Kling Laboratory

Our lab’s research goals have been to investigate the developmental and nutritional regulation of red blood cells production. This research is important because anemia complicates the clinical care of nearly 30,000 premature neonates in US yearly and effective strategies for combating anemia must be developed. Ill premature neonates develop severe anemia, requiring multiple red blood cell transfusions. Erythropoietin, the primary endocrine hormone stimulating red blood cell production, is deficient in premature neonates. The drug, erythropoietin, although effective in adult patients, is less so in premature neonates. Our research seeks to determine why erythropoietin therapy is so ineffective in premature infants. Our research approach is two-pronged. First, we are investigating the interactions of iron and erythropoietin in at-risk neonatal and infant erythropoiesis. Delivery of sufficient iron is critical to red blood cell production. Unlike other patient populations, in early infancy, no marker of poor iron delivery exists and we are examining several options. Second, we are investigating the non-traditional roles of erythropoietin. In early development, we are exploring whether erythropoietin’s erythropoietic role is relatively less important than its other roles. Because erythropoietin exerts local effects, we are examining the effects of erythropoietin in other tissues (e.g. intestine and brain).

A. To evaluate the interactions between iron and erythropoietin in erythropoiesis. Our early work compared normal plasma erythropoietin levels and indicators of iron status in infants. Additional work showed that excessive cellular iron limits erythropoiesis by inhibiting erythropoietin production in vitro and in vivo (Kling, et al. Br J Haematol 1996 & Al Uzri, et al. 2003). In our newborn rat model of impaired tissue iron delivery, we observed that iron delivery for erythropoiesis was prioritized higher than other key tissues, disrupting normal kidney development (Drake, et al, 2009). We are currently examining placental-fetal iron trafficking in intrauterine growth retarded sheep, because fetal growth retardation impairs tissue iron delivery by shifting to red cells. Because of this fine line between sufficiency and excess, accurate indices of iron status in premature infants were needed. The zinc protoporphyrin/heme ratio (ZnPP/H), a measure of incomplete iron incorporation into henoglobin shows promise (Winzerling & Kling, 2001). We found that ZnPP/H reflects iron status in human cord blood, in large babies born to mothers with diabetes, growth retarded babies, in premature infants at hospital discharge and in newborn rats (Winzerling & Kling, 2001; Dubuque, et al. 2002; Lott, et al., 2005; Lesser, et al. 2006), but was normal in normal in normal large babies (Kleven, et al. 2006). Because of a need for early identification of impaired iron delivery in newborns, our lab also developed a technique for improving the sensitivity of ZnPP/H (Blohowiak, et al., 2008). Because we found higher levels of ZnPP/H in minority neonates, compared to Caucasian neonates, (Baumann-Blackmore, et al. 2008) we are currently determining if ZnPP/H could be used in a more general sense to screen newborns at birth in the Iron Deficiency Anemia in infancy (IDA Study). We are studying whether delayed clamping of the umbilical cord will also improve iron status in children in the IDA study.

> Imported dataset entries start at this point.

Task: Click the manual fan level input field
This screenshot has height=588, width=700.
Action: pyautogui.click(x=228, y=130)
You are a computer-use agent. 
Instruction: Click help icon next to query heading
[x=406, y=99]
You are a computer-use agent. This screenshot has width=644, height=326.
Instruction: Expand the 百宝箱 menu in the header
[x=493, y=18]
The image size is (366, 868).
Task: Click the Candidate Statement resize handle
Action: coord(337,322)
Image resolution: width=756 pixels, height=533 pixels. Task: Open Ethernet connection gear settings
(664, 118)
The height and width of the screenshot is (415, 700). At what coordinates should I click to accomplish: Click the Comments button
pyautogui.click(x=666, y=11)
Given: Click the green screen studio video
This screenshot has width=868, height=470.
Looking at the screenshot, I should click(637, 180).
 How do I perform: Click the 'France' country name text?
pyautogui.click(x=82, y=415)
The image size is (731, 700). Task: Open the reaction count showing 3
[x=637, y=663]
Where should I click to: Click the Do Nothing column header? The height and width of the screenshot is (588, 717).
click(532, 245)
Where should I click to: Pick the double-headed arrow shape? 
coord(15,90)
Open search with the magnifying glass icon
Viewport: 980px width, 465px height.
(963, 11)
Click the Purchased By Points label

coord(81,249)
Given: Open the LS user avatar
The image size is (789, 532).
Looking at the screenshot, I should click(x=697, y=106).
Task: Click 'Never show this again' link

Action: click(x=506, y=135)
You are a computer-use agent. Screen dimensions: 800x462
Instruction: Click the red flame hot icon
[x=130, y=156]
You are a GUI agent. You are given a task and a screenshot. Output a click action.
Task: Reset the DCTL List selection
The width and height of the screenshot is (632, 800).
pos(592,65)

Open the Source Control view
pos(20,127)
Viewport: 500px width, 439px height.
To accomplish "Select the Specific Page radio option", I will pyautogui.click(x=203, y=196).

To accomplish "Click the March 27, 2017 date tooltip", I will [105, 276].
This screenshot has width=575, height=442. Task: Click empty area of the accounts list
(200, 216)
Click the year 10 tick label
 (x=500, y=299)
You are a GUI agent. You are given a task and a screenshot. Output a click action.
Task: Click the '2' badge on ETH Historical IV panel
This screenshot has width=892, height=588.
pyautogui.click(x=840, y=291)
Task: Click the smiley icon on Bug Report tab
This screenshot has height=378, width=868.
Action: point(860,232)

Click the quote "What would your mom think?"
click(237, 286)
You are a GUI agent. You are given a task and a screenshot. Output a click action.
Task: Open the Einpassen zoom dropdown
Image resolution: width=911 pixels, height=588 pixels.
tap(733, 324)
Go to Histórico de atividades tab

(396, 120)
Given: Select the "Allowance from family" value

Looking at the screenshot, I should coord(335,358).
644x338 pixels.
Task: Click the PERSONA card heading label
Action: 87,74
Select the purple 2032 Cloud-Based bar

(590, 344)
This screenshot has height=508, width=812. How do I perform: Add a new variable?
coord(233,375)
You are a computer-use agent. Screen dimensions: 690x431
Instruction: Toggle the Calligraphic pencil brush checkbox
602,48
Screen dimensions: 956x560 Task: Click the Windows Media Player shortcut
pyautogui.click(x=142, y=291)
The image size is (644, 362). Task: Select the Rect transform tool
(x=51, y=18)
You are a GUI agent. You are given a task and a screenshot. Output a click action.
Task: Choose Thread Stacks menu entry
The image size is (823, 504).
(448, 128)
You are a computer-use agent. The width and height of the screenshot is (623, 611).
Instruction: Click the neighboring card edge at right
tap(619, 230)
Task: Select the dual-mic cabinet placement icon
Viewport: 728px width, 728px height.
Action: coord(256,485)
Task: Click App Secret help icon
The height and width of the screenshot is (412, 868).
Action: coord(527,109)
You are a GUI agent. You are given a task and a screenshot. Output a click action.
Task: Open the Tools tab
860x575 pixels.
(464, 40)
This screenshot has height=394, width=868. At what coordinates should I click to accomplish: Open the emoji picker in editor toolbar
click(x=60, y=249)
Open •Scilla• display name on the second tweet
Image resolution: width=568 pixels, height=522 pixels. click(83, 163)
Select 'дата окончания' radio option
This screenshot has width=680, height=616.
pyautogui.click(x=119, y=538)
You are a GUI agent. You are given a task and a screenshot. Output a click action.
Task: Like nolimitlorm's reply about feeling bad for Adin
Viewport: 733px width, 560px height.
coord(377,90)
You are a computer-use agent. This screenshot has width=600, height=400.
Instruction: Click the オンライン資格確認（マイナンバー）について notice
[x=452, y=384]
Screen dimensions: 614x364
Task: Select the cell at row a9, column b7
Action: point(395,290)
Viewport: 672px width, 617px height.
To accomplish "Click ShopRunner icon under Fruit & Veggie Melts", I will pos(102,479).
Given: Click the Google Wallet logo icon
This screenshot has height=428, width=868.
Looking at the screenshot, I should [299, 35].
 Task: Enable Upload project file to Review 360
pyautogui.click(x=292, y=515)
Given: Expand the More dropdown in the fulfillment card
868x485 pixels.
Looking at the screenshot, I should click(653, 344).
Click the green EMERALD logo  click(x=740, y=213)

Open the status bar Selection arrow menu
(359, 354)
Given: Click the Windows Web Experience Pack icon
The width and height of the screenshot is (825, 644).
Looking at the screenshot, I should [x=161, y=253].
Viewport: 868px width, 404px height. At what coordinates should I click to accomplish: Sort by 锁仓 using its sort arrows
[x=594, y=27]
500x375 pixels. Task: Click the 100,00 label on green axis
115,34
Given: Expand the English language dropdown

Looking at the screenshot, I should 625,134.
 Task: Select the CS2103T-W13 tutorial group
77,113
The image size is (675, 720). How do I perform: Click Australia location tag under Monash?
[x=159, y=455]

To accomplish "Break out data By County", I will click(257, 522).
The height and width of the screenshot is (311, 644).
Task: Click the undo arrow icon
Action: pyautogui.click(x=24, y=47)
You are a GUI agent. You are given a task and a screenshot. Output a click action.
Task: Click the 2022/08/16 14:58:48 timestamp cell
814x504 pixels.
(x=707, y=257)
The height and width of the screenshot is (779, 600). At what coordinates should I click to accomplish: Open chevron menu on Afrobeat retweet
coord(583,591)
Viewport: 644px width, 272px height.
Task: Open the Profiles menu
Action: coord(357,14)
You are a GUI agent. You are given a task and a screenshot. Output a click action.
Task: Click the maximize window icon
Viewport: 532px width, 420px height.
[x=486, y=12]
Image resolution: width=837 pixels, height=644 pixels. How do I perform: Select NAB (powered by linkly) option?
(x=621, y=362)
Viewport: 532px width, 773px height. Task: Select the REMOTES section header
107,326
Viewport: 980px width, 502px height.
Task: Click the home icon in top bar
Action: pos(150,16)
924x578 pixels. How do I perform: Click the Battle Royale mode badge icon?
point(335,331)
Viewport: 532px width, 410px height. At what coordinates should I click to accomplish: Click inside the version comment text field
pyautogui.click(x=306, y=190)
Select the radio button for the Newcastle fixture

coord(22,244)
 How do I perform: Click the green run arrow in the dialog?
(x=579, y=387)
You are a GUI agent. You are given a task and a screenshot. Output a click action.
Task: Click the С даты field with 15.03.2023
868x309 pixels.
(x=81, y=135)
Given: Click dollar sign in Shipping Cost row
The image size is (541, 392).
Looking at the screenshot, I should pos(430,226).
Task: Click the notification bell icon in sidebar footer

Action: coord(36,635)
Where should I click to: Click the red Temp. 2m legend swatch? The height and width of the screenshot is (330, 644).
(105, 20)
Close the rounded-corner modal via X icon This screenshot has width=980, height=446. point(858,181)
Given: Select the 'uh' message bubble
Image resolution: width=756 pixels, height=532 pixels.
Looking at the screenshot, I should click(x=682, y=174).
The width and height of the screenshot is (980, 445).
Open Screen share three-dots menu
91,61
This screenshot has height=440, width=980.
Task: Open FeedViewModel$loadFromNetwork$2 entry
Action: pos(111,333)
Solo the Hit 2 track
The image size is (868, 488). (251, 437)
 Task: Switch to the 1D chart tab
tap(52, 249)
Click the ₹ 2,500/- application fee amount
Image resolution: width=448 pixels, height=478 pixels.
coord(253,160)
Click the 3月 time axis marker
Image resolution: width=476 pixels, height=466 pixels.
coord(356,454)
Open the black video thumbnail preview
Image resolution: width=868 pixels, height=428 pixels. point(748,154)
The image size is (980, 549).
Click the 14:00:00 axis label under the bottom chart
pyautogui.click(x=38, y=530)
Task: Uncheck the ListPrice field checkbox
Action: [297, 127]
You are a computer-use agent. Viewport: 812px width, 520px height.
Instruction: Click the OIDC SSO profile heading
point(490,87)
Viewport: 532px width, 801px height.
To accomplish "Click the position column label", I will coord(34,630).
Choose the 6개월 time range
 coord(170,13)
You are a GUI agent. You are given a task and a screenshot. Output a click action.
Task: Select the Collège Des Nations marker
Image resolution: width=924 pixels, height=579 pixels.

B. To investigate non-traditional roles of erythropoietin. A reason why the drug, erythropoietin, is ineffective at preventing transfusions in premature infants is that erythropoietin’s role in producing red cell is relatively less important than in other tissues. Because milk is a source of biologically important erythropoietin, we found that erythropoietin present in mammalian milk is protected from GI degradation and is absorbed enterally (Kling, Pediatr Res 1999; Miller-Gilbert, 2001). Feeding erythropoietin increases instestinal growth in suckling rats (Kling, 2008). One potential reason why erythropoietin is ineffective in preventing transfusions is that erythropoietin’s developmental erythropoietic effects may require interacting with another hematopoietic milk borne growth factor, such as insulin-like growth factor-1 (IGF-1). We found that milk borne IGF-1 stimulated erythropoiesis, not by directly increasing erythropoietin production, but improving iron absorption (Kling, 2006), improving the effect of erythropopoietin. We are studying whether enteral erythropoietin also increases iron absorption in the intestine. Erythropoietin may also improve brain growth and protect the brain from damage and we are studying this interesting effect.